For those who are unfamiliar with the term "skip tracer" (as I was), this is primarily an information-based occupation that exists for the sole purpose of hunting down people who have disappeared. This involves taking out contracts on finding "skips," sometimes put out by the police and presumably for private cases, too. Runners nearly always leave a meandering, nearly invisible trail of material evidence to track, but a good skip tracer knows surprising secrets of the trade. Does this work make the world a better place?
Often, yes. Joanne Weeks's cases are personally satisfying and lead to some long-deserved justice. Inevitably, this lets people move on with their lives and certainly changes outcomes. But Joanne's cases involve some inevitable deceit on her part and are always emotionally draining. Many times she can't foresee the consequences in bringing in a skip who has gone to great lengths to disappear.
Joanne's current case begins when she hits a pedestrian on the road one stormy night, a stranger who has been looking for her. He is hooded and wears a mask, a disturbing figure who seems overly concerned about hiding his identity and ignores his injuries from the impact. He implores Joanne to hunt down the murderer of her missing best friend Linda and supplies her with covert information about a potential witness; this is Melissa, Linda's foster daughter at the time, a troubled girl who only just came to live with them before Linda's disappearance, after surviving a living hell at the hands of her biological mother. Melissa is now a grown woman who has been careful not to leave any recent traces of her whereabouts. But Joanne's substantial occupational skills lead her to the girl and the secrets she holds.
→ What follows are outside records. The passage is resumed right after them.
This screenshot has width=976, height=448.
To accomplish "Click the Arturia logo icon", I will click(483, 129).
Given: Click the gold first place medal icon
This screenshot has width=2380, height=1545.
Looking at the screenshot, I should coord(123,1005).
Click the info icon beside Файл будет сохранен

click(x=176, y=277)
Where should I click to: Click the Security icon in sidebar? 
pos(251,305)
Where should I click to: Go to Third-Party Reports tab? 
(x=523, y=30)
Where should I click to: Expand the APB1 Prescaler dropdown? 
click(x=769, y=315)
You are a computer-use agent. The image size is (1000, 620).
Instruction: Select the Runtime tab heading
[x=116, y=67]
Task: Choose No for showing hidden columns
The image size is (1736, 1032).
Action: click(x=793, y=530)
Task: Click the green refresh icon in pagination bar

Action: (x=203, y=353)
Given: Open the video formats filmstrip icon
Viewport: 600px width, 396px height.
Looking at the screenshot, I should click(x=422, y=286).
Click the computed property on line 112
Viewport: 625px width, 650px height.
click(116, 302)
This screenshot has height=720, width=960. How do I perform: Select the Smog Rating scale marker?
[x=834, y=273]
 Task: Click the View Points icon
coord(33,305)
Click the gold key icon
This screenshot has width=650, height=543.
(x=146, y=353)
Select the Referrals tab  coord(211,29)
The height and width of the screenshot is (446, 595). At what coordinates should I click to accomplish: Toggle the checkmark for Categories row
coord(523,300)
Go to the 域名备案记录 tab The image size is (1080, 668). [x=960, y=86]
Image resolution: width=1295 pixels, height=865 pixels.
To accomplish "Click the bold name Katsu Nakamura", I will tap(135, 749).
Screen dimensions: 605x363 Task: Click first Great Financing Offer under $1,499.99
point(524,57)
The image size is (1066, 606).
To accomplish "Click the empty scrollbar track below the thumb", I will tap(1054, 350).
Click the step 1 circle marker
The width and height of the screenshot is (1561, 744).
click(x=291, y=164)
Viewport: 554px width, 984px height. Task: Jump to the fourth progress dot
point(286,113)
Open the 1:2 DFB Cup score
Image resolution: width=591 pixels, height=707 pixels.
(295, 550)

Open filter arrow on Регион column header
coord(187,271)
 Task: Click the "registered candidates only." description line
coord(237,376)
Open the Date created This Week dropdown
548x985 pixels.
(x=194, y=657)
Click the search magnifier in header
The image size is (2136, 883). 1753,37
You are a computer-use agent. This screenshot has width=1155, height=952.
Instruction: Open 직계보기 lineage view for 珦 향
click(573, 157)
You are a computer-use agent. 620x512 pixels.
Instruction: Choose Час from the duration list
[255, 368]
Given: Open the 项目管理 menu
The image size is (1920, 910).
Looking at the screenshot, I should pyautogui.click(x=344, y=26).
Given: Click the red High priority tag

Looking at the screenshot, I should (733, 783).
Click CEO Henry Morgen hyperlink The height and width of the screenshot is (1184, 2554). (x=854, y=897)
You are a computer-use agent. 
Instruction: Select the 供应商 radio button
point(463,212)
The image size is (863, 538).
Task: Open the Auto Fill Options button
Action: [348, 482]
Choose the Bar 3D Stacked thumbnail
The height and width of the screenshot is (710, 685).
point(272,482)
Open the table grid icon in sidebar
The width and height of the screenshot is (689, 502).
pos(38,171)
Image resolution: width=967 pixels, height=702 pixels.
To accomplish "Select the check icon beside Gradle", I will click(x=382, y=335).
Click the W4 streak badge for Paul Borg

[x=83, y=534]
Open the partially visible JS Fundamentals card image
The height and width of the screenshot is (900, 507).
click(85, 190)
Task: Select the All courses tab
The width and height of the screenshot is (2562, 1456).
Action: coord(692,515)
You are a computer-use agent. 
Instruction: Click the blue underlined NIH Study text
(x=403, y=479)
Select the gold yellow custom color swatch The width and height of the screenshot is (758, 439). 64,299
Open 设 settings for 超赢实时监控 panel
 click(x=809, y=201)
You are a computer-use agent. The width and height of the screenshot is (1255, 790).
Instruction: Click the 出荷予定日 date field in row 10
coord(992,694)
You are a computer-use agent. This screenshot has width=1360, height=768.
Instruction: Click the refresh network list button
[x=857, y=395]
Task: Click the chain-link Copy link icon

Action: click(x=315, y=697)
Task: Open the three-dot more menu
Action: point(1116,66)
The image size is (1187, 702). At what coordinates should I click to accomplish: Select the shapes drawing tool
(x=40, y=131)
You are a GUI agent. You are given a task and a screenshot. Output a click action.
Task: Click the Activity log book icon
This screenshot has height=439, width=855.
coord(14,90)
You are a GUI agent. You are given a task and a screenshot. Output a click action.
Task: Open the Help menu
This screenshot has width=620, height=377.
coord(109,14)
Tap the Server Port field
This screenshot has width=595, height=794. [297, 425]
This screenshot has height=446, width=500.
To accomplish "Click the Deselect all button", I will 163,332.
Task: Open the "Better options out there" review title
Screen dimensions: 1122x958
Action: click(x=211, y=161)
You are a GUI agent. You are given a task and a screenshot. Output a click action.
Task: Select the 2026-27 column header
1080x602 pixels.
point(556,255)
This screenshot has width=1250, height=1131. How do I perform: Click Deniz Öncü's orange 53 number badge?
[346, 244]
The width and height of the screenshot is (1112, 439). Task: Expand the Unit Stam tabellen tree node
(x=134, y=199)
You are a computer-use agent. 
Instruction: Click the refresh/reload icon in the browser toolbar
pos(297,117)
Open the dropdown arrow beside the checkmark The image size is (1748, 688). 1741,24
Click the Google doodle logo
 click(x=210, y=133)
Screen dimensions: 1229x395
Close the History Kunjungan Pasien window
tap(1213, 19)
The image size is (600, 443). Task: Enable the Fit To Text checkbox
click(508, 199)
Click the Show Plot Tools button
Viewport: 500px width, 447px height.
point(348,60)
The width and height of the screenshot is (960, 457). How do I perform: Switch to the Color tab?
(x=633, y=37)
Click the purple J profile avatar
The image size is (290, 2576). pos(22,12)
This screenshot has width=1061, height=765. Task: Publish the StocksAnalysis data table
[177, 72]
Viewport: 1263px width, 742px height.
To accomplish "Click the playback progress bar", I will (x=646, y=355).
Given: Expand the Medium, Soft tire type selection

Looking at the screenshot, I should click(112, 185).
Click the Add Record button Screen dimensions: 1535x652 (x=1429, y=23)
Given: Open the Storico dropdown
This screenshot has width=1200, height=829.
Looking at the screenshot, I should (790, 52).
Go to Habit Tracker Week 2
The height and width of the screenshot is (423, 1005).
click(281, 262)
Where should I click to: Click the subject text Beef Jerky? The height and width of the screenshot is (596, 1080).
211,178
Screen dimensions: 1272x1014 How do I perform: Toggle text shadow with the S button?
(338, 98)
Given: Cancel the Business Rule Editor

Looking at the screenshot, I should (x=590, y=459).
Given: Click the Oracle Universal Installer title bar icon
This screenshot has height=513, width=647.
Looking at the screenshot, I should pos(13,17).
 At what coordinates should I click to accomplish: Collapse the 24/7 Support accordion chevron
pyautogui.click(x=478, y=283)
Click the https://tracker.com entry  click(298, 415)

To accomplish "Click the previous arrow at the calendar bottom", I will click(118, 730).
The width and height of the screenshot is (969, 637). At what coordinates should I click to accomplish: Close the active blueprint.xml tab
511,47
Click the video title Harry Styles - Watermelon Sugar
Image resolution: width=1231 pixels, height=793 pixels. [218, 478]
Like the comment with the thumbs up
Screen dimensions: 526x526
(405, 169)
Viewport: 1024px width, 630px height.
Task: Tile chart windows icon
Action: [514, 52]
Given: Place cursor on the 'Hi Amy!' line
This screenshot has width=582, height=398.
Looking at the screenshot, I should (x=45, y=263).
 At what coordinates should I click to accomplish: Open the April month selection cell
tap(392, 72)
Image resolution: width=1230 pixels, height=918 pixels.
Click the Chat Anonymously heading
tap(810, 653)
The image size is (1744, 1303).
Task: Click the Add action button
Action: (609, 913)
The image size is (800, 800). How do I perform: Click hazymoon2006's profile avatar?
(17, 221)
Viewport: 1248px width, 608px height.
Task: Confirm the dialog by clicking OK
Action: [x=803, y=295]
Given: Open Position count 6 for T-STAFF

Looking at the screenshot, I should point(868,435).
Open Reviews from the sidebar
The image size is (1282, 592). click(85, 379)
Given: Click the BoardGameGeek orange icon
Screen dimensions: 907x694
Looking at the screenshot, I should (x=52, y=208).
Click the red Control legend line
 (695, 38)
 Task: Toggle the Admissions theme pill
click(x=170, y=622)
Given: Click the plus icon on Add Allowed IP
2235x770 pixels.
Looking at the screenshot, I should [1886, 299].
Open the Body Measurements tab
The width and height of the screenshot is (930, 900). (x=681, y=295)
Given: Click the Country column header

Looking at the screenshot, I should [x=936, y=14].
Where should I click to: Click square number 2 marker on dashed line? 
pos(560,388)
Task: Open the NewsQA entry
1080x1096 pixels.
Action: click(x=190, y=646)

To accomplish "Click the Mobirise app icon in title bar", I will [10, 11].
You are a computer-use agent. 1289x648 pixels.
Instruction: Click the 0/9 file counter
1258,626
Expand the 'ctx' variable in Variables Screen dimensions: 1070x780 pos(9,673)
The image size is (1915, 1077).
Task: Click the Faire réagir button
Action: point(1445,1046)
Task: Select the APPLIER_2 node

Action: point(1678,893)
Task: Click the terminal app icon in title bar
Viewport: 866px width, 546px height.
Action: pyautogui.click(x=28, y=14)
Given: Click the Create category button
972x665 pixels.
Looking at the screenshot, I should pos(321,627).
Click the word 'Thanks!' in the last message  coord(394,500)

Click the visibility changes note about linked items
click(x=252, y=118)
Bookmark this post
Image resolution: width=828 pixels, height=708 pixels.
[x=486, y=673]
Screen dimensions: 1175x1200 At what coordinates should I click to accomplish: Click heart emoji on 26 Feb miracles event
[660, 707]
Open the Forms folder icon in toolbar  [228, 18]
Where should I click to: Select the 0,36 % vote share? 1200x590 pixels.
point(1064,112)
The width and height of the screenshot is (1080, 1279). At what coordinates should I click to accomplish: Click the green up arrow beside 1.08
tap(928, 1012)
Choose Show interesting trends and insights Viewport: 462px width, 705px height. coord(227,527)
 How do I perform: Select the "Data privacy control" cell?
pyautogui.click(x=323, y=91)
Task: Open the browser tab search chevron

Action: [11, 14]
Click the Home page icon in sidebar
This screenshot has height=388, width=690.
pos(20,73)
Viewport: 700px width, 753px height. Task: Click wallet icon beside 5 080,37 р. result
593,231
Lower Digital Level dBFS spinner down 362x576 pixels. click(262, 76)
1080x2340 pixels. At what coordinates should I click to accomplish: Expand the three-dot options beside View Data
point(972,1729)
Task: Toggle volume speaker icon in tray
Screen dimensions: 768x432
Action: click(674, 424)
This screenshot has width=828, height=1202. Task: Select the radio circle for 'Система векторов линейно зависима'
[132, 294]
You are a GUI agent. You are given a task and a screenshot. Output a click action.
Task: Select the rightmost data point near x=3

Joanne's accident with the pedestrian occurred just after the news hit Vonita that Baxter Jackson, Linda's widower, had lost his second wife in some household accident. Linda's disappearance had occurred six years prior, but the death of this second woman has raised enough suspicion for Joanne to step forward. She accosts the sheriff and publicly accuses Baxter of killing his first wife, vehement in her desire to see justice done. She's been trying to get the investigation reopened, without success. The entire town is backing Baxter blindly. One hungry reporter apparently found her ideas interesting enough to publish in the paper. But there aren't many who would dare question or suspect him of anything criminal; Baxter is admired and has an impeccable reputation as a church leader and community supporter. Only Joanne knows something no one else does: that Baxter had been despicably cruel and abusive to Linda behind closed doors.
DECEIT is a stand-alone novel by experienced thriller writer Brandilyn Collins, centering on a strong and independent heroine who has an interesting occupation. The little-known information revealed about skip tracers here is reason enough to read the book; the protagonist is another. It's fun to experience this kind of story through Joanne's eyes as she's a strong and caring woman who risks her life repeatedly to find justice for her friend. She's also just beginning to think about a potential love interest after being a widow for quite some time, and it's enjoyable to watch her slowly expand her horizons and accept a man into her life again.
The book is unexpectedly contemplative in that it is not just a Christian inspirational but is also very introspective. It hones in not only on violence itself but on the consequences of the initial deceit that caused it --- those first threads of dishonesty that led to a spiraling cycle of brutality and bloodshed. DECEIT is an intense, fast-paced inspirational that will satisfy fans of thrillers and also those who appreciate deeper introspection in what they read.